Dans une étude clinique portant sur 249 patientes enceintes évaluables au cours des deuxième et troisième trimestres traitées pendant 7 jours, le taux de guérison clinique, déterminé 1 mois après le traitement, était de 60% (77/129) dans le bras clindamycine et de 9% (11/120 ) pour le bras du véhicule. La détermination de la guérison clinique était basée sur l'absence d'odeur d'amine «de poisson» lorsque l'écoulement vaginal était mélangé à une solution de KOH à 10% et sur l'absence de cellules indicatrices à l'examen microscopique.

Guide des médicaments

INFORMATIONS PATIENT

La patiente doit être informée de ne pas avoir de relations sexuelles vaginales ou d'utiliser d'autres produits vaginaux (tels que des tampons ou des douches vaginales) pendant le traitement avec ce produit.

Le patient doit également être informé que cette crème contient de l'huile minérale qui peut affaiblir les produits en latex ou en caoutchouc tels que les préservatifs ou les diaphragmes contraceptifs vaginaux. Par conséquent, l'utilisation de ces produits dans les 72 heures suivant le traitement par CLEOCIN Vaginal Cream 2% n'est pas recommandée.

Mode d'emploi

Des applicateurs en plastique jetables sont fournis avec cet emballage. Ils sont conçus pour permettre une bonne administration vaginale de la crème.

Retirez le capuchon du tube de crème.
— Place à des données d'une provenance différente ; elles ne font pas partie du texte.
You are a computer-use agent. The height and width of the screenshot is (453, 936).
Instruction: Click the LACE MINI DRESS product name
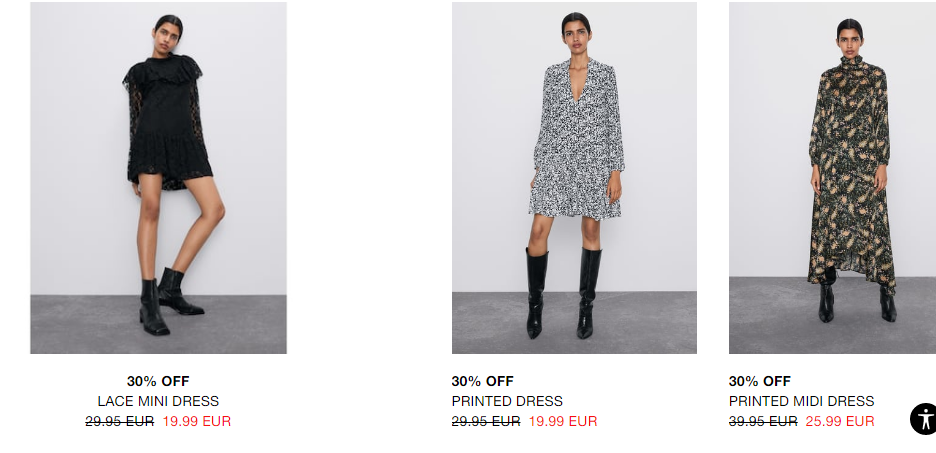coord(158,401)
Visser un applicateur en plastique sur l'extrémité filetée du tube.

Faire rouler le tube par le bas, presser doucement et forcer le médicament dans l'applicateur. L'applicateur est rempli lorsque le piston atteint son point d'arrêt prédéterminé.

Dévissez l'applicateur du tube et replacez le capuchon.

Dévisser l

Tout en étant couché sur le dos, saisissez fermement le corps de l'applicateur et insérez-le dans le vagin aussi loin que possible sans causer d'inconfort.

Poussez lentement le piston jusqu'à ce qu'il s'arrête.

Retirez délicatement l'applicateur du vagin et jetez l'applicateur.

Poussez lentement le piston jusqu

N'OUBLIEZ PAS DE POSER UNE DEMANDE D'APPLICATEUR CHAQUE NUIT AVANT LE COUCHER OU TEL QUE PRESCRIT PAR VOTRE MÉDECIN.